▸ Exercise instructions:
Starting at the line with "Open File Explorer folder icon", repeat every line exactly until the records end, including the last one.

++++++++

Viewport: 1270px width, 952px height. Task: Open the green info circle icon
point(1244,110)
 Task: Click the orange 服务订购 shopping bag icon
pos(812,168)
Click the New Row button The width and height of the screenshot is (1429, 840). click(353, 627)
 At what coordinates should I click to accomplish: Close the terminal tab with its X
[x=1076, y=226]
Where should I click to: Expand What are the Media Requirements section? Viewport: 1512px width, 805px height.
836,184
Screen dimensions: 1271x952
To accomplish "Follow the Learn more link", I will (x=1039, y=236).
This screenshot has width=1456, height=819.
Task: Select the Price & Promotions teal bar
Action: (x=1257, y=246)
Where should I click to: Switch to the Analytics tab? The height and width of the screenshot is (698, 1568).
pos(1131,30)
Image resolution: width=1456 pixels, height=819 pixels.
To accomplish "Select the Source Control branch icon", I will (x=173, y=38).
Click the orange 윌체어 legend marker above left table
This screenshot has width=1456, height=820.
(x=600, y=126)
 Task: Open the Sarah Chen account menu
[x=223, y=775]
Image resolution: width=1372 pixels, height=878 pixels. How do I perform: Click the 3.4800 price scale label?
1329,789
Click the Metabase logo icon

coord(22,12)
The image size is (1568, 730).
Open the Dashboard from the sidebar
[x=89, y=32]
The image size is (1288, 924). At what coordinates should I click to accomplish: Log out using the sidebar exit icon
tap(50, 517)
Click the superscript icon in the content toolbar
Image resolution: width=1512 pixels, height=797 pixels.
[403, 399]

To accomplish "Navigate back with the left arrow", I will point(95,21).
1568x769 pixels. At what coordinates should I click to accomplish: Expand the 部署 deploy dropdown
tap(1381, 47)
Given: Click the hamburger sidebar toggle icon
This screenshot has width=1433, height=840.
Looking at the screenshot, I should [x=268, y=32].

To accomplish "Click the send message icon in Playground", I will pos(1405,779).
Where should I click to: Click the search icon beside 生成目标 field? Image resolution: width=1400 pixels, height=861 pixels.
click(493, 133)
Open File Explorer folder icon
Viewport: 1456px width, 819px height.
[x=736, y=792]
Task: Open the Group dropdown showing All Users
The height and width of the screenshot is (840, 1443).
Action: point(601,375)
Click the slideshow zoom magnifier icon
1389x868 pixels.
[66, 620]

++++++++

▸ Finished exercise:
Open File Explorer folder icon
Viewport: 1456px width, 819px height.
[x=736, y=792]
Task: Open the Group dropdown showing All Users
The height and width of the screenshot is (840, 1443).
Action: point(601,375)
Click the slideshow zoom magnifier icon
1389x868 pixels.
[66, 620]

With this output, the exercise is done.